Somme toute, facile à lire et à prendre comme un vaudeville moderne, inattendu et déconcertant mais pas inintéressant, porté par des qualités d'écriture indéniables et un cadre majestueux.

Titre : Pactum Salis
Auteur : Olivier Bourdeaut
Première édition : janvier 2018

Tiré du livre :
- Suivant la distance et les lunettes qu'on chausse pour y repenser, les moments de grâce et de ridicule sont souvent interchangeables. 
- On ne se lie pas d'amitié avec un fantasme, on le regarde, l'observe, l'envie, le jalouse, on l'étudie à distance mais on se garde bien de le lui montrer. 
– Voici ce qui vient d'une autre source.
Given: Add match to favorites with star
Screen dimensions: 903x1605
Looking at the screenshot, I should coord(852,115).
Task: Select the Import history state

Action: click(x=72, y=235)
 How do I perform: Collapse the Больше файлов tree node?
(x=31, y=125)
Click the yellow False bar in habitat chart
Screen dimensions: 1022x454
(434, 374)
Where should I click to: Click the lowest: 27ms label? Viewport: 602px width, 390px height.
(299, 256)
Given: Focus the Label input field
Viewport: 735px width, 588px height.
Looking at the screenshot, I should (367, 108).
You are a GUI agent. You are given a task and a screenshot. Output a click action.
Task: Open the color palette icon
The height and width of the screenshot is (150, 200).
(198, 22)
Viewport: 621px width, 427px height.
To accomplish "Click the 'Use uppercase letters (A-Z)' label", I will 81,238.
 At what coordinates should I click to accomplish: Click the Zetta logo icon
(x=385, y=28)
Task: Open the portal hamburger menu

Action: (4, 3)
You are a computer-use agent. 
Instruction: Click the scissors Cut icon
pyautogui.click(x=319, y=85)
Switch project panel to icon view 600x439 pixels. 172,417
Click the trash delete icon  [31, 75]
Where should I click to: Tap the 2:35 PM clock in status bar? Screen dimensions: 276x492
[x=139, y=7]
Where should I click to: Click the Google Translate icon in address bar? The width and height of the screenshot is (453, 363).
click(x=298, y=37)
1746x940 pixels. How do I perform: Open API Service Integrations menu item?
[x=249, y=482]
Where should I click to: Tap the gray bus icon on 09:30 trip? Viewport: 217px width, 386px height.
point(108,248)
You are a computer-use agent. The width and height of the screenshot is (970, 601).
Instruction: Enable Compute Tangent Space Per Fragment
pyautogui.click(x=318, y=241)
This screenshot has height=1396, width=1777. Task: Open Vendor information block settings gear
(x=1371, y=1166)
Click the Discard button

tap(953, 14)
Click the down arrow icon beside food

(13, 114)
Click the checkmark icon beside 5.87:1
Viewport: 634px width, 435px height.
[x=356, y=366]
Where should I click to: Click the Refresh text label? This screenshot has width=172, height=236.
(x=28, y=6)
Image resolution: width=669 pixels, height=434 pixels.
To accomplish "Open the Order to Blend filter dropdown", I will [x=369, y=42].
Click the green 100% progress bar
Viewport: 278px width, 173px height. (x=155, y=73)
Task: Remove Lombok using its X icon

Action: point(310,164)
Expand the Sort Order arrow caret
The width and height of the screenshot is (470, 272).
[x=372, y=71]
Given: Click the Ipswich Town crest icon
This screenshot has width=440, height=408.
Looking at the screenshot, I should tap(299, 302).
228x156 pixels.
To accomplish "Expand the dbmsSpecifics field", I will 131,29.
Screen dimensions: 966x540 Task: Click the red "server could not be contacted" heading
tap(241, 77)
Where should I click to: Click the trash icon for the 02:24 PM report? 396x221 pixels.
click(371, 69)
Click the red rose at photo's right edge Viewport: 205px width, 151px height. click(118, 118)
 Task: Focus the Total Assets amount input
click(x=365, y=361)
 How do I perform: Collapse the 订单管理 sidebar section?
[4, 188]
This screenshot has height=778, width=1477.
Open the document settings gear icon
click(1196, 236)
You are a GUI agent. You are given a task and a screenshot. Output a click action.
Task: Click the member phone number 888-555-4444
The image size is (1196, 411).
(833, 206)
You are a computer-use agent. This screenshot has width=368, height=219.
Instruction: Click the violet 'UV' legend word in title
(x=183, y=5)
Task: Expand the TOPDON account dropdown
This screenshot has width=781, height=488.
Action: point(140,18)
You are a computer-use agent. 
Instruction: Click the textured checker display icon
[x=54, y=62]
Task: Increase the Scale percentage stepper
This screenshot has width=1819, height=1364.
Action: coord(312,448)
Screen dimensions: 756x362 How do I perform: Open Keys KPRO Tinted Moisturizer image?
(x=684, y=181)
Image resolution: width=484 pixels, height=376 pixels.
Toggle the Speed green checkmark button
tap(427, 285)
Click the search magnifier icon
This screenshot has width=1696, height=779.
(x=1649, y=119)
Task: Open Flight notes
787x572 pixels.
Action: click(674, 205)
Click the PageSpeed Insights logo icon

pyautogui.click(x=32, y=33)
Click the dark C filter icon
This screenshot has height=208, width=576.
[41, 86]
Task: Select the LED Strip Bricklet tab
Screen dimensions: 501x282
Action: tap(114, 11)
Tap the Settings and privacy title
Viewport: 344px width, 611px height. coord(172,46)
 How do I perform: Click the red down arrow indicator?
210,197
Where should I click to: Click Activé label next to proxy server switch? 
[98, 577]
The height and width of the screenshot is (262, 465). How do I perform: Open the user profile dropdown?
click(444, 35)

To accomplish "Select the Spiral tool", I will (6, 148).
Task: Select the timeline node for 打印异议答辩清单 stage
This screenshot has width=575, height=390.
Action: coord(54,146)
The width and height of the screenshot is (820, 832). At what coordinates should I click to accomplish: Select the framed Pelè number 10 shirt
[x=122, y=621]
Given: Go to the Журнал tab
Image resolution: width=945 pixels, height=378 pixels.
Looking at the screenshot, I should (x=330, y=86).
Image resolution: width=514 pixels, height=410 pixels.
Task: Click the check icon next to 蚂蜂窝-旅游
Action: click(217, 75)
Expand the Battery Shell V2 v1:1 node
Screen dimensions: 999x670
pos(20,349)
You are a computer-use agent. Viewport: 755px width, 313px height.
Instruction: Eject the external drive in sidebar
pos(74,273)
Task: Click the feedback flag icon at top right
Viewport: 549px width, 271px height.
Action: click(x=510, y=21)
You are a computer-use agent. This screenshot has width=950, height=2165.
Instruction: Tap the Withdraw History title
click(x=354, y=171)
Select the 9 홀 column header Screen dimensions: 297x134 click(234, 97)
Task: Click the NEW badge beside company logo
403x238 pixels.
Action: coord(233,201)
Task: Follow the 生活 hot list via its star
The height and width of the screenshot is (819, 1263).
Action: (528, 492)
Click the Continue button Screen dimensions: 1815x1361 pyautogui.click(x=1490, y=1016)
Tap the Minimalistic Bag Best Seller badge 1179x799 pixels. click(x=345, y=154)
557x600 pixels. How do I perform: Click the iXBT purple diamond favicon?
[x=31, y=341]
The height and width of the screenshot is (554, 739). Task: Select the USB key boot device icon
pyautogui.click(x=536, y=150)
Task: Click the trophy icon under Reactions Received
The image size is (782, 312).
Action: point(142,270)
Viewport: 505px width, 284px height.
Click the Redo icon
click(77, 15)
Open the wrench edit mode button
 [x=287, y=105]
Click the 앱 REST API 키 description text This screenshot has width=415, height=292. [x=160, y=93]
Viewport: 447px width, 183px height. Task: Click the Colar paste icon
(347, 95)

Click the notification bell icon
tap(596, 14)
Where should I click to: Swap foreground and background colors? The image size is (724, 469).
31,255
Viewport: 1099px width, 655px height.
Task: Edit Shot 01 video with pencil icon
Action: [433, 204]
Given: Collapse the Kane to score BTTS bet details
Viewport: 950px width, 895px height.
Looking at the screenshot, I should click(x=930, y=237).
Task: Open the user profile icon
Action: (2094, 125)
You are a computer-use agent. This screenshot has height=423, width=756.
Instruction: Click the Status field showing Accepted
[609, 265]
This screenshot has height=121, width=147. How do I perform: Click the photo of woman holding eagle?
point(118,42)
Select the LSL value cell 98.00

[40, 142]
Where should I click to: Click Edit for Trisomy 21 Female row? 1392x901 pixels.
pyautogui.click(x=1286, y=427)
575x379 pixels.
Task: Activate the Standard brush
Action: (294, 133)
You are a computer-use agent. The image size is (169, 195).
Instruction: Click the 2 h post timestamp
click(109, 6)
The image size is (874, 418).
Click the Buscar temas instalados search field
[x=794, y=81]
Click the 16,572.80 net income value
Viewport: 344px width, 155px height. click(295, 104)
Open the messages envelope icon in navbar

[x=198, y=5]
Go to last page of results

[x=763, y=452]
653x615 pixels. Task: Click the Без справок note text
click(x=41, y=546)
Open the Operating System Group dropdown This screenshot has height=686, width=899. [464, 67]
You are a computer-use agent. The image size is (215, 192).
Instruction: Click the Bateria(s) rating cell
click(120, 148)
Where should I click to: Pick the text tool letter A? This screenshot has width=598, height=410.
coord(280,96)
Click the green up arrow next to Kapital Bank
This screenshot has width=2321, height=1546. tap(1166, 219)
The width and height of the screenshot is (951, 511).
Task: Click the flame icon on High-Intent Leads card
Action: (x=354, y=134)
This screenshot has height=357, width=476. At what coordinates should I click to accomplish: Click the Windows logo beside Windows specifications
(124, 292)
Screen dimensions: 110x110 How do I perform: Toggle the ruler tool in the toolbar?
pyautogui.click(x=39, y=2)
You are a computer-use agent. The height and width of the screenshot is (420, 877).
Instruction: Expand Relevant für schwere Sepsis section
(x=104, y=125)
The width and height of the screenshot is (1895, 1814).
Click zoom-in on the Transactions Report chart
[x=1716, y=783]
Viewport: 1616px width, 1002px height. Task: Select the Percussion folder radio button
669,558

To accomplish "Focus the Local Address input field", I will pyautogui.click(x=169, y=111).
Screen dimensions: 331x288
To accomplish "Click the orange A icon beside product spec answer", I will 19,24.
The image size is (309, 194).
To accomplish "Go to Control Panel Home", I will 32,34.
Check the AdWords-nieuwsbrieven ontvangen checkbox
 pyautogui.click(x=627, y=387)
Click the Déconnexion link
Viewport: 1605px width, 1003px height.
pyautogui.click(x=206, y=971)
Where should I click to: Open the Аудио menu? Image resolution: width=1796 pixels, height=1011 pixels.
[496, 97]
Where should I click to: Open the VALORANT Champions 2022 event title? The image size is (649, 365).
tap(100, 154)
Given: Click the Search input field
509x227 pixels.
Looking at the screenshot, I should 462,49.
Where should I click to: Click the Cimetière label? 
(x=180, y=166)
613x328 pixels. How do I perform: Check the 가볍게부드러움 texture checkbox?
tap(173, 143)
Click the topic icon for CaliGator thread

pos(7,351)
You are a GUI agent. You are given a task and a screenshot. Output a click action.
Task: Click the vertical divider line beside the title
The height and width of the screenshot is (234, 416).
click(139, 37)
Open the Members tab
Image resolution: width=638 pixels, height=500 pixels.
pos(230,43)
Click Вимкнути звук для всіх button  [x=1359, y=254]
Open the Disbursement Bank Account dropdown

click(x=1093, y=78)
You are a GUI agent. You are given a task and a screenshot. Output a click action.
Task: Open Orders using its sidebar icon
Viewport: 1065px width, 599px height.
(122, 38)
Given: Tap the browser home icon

- Ses parents avaient pratiqué à merveille l'oxymore d'une présence aussi pesante qu'une absence. 
- En somme ! vous dîtes "en somme" jeune homme, c'est très bien ! (...) Désormais les gens pour résumer leur pensée ne disent plus "au fond, en somme ou tout compte fait" mais ils disent "en gros". Cela peut vous sembler dérisoire mais pour moi, voyez-vous, c'est le symbole d'un monde qui s'écroule. Avant nous donnions le fond de notre pensée, les comptes de nos réflexions, désormais les gens donnent le gros de celles-ci. 
- La conversation est une guerre de nuances et ce sont souvent les seules batailles que je remporte.